_Records shown_
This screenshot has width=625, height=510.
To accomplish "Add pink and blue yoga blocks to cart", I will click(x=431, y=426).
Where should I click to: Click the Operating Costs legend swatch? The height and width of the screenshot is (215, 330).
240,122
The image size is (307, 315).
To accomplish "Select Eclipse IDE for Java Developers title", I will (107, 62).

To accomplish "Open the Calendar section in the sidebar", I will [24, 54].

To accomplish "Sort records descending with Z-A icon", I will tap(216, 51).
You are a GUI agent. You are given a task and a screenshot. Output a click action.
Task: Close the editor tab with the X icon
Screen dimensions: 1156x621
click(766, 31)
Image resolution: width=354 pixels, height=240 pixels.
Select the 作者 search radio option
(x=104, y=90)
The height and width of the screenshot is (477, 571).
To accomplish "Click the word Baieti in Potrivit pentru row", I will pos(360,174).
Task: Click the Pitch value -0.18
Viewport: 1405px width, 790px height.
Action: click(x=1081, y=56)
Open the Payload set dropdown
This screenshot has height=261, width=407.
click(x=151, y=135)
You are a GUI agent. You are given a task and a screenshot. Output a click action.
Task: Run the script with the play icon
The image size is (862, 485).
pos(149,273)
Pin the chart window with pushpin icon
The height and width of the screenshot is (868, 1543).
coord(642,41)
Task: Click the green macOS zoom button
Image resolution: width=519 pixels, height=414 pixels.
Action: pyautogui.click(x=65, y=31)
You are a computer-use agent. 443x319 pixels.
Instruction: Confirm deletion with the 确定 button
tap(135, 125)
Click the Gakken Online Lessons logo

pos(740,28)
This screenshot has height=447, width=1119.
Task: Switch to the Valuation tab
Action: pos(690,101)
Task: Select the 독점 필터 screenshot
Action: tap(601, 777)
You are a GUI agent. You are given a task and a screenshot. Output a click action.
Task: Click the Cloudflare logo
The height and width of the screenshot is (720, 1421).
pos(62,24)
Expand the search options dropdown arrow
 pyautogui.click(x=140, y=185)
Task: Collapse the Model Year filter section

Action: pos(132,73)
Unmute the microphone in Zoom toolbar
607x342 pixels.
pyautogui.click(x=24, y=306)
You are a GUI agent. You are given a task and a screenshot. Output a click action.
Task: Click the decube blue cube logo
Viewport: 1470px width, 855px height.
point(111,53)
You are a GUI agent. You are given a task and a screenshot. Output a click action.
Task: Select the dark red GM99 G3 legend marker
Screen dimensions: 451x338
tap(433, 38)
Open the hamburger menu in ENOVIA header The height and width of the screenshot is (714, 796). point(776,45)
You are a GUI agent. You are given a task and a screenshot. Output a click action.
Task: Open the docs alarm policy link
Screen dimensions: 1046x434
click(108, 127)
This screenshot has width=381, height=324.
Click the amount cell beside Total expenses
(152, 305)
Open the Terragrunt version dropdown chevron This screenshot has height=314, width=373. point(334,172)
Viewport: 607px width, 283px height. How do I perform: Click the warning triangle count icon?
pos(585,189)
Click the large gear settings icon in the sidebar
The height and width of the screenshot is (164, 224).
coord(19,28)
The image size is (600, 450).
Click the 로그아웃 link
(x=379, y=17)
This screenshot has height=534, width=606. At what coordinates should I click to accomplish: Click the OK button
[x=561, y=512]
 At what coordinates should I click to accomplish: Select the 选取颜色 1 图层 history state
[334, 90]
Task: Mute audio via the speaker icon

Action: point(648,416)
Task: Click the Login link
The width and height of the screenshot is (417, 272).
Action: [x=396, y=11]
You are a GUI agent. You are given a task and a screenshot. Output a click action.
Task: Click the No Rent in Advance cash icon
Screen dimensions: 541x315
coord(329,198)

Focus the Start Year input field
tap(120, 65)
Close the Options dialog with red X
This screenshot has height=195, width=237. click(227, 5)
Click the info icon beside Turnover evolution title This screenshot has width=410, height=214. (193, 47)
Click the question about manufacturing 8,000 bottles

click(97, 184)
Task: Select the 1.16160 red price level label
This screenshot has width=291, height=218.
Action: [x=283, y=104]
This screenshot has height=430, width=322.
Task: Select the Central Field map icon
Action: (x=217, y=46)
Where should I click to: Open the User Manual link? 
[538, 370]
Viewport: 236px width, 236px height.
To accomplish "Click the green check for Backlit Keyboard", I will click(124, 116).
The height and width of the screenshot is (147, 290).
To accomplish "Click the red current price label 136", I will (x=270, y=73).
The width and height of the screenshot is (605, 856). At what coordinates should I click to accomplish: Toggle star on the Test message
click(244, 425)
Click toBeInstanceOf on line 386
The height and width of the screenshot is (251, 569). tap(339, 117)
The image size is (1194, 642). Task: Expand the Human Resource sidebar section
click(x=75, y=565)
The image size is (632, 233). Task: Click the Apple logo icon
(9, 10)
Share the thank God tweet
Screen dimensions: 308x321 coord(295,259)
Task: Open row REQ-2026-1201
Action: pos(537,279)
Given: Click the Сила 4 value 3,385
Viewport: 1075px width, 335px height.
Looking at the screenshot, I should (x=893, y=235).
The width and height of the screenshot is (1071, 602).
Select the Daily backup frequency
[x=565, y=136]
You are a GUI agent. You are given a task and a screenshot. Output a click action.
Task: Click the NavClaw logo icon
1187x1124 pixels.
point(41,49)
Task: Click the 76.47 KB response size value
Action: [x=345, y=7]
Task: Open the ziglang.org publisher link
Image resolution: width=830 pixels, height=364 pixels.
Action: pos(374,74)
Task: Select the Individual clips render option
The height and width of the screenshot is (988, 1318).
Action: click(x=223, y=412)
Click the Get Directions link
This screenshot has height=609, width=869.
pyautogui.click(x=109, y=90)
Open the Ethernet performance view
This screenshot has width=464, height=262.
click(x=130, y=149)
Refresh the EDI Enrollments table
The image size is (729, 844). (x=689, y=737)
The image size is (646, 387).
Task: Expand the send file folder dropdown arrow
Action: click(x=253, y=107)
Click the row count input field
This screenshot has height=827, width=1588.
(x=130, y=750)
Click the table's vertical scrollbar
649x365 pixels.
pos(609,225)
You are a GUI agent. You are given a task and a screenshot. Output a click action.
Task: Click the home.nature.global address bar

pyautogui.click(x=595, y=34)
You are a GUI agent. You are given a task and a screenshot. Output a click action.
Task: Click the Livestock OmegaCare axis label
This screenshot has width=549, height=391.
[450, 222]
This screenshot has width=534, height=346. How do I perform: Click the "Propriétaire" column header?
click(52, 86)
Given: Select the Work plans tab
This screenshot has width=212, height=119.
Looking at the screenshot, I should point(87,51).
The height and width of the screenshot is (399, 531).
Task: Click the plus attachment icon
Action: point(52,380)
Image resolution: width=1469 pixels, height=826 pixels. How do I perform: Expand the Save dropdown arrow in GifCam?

_Short exercise_
Locate every line in the rows above that contains the string "search" and copy each of those lines. Matching is case-sensitive.

_Task answer_
Select the 作者 search radio option
Expand the search options dropdown arrow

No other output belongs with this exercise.